Continuing that thought, I feel that the tools we use are very much disconnected from each other. Of course that is the basic tenet, tools which do one thing well. However, tools serve a specific purpose, which in itself can be characterised as providing a specific service. It seems strange that basically the only widely applicable way to connect very different tools is the shell, respectively calling out to other programs.
I would argue that using some another paradigms could rather help to make the interplay between services in this sense much easier. For example, if we were to use not only a message bus, line in Plan9, but also a shared blackboard-like database to exchange messages in a common format, then having different daemons react on state changes would be much easier.

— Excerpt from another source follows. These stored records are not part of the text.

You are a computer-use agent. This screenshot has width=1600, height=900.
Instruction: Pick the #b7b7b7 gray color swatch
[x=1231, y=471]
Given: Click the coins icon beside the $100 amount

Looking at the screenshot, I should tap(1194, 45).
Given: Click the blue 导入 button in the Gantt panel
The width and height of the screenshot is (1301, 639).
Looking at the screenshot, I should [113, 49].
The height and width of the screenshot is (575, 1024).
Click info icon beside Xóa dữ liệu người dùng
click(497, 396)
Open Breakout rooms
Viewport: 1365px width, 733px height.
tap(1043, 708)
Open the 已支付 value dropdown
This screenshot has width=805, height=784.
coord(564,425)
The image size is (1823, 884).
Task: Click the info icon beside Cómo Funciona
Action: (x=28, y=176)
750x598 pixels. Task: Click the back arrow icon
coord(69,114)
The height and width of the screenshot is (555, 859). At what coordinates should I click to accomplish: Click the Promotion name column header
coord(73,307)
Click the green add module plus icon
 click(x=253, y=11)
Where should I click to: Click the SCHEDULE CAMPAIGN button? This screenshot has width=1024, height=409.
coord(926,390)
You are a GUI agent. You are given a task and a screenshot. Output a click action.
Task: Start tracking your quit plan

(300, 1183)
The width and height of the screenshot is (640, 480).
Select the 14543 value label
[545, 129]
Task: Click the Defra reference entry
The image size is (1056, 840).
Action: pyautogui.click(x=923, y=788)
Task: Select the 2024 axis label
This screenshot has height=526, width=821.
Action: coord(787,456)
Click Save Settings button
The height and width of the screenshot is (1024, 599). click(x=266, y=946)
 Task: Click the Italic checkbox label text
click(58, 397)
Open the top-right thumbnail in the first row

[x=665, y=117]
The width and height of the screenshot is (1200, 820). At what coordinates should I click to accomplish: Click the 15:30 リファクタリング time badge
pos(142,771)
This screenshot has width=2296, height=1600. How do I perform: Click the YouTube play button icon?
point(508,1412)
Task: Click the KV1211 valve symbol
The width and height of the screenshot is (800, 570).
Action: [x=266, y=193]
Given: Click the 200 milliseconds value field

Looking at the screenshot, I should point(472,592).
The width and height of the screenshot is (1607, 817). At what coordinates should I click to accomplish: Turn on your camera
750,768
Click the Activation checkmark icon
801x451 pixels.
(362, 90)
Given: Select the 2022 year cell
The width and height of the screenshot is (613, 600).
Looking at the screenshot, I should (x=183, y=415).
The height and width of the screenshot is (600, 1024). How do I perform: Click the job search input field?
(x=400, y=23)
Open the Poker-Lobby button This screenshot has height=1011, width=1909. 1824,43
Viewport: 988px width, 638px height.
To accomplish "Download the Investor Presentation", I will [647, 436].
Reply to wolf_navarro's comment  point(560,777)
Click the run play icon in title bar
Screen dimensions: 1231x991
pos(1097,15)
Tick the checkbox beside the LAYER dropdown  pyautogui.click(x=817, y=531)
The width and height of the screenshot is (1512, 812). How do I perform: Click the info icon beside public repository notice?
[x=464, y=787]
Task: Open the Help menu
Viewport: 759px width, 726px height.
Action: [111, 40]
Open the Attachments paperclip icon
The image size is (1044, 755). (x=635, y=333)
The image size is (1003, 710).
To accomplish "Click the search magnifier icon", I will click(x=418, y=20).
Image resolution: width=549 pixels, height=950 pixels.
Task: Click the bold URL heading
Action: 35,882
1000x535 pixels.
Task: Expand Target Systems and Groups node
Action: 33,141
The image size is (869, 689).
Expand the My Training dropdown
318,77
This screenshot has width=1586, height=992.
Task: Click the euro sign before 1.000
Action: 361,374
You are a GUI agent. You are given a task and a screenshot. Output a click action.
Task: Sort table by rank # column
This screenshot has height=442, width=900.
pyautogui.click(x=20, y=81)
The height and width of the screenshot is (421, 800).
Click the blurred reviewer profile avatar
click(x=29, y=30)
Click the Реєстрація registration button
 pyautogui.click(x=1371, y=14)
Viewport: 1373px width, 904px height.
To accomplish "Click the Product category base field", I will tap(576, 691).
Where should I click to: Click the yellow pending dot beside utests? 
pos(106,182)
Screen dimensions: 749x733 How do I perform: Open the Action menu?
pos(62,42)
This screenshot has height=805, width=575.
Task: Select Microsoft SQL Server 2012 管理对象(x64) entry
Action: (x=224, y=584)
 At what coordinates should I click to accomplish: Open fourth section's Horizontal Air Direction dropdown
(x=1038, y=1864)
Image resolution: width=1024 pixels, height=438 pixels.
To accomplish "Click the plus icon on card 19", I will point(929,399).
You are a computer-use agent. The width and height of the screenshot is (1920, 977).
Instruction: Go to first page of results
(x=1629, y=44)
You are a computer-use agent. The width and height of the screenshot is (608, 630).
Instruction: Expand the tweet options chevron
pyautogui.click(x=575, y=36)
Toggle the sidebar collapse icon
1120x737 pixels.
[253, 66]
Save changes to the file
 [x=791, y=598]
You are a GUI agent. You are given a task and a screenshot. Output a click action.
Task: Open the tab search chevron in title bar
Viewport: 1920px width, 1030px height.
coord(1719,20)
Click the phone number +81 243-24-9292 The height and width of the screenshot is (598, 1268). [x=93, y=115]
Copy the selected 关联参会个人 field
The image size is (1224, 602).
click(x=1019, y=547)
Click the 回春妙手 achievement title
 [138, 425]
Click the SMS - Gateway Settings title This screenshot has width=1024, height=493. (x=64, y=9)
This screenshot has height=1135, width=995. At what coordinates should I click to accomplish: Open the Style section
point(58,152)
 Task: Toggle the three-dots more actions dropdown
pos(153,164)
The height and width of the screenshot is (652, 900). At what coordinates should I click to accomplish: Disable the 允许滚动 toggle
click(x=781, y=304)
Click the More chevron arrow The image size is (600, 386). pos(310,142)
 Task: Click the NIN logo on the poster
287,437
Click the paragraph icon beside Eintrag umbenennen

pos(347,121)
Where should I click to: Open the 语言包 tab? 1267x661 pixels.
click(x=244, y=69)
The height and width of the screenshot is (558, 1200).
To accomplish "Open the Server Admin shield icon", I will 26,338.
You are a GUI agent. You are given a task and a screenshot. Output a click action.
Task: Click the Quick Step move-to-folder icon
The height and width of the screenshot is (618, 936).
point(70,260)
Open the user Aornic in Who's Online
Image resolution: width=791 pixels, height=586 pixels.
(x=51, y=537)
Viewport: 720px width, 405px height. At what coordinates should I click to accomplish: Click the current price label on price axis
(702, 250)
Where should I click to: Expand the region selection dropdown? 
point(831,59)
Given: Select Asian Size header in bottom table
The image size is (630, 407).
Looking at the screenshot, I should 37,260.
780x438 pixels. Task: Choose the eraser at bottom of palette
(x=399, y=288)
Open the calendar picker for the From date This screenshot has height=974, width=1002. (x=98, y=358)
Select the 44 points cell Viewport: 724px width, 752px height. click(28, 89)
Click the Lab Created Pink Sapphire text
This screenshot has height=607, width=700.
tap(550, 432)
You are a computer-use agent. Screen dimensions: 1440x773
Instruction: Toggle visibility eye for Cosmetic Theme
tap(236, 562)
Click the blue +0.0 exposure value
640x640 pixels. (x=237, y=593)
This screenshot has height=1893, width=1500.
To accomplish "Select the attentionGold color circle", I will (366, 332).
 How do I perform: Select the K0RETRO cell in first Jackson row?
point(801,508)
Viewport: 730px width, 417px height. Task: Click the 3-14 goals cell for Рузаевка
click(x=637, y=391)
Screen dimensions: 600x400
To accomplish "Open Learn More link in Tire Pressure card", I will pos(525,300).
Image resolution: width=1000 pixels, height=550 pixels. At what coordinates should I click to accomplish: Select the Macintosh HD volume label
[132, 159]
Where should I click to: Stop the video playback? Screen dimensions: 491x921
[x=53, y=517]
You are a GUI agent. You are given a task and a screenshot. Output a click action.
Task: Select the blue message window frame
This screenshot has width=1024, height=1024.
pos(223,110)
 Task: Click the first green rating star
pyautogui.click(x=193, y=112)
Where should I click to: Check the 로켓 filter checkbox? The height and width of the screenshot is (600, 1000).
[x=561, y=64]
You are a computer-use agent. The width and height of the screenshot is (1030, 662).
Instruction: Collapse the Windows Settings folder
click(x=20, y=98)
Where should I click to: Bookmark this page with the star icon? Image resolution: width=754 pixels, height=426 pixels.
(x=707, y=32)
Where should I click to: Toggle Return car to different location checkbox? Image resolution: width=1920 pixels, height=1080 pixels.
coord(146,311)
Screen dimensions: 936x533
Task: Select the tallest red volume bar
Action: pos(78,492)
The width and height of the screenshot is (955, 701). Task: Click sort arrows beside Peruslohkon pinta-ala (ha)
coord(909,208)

Of course, this would already be possible if the one point, a common exchange format, was satisfied. In that case, using file system notifications together with files, pipes, fifos etc. would probably be enough to have largely the same system, but based on the file system abstraction.
Imagine now, that programs actually were actually reusing functionality from
other services. My favourite pet-peeve would be a shared bookmark list, cookie
store, whatever browsers typically reimplement. It should be no surprise that
very focused browsers like uzbl
actually do just that, allowing for the
combination of different programs rather then the reimplementation of basic
components.
It's unfortunate that tools like mailcap
and xdg-open
aren't very
integrated into shell workflow. Even though names like vim
, or feh
are
muscle-memory for me, having unified generic nomenclature for actions like
open, edit would be very helpful as a first step into a more programmable
environment. Plan9-like decision-making for how to respond to these requests,
or like the aforementioned blackboard/messaging architecture all go into the
same direction.
If we now compare how command-line tools respond to queries, so for an abstract
command like help
it would naturally be foo --help
(and shame on you if
your tool then outputs "Use man foo
."; git
does it right fortunately), then
we can see how we can procede from here. Not only should we adapt these kind
of queries, but reflectivity is absolutely necessary to provide a more
organised system.
Even though "worse is better", it hinders the tighter linking of tools, as everything first goes to serialised form, then back through the OS layers. Despite dreaming of a more civilised age (you know, Lisp Machines), a compromise based on light-weight message-passing in a service-based approach, relying on deamons as the implementation detail to provide functionality could be viable. Essentially, what can't be done in a single global memory space we emulate.
Sounds awfully like CORBA and DBUS, right? Well I think an important consideration is the complexity of the protocol versus the effort spent on integration. If it is very easy to link existing applications up to the message bus and if that system allows not only message passing, but also provides styleguides and an implementation of the basic interaction schemes (RPC call, two-way communication, ...), then what sounds otherwise like a lot of reimplementation might actually be more like leveraging existing infrastructure instead.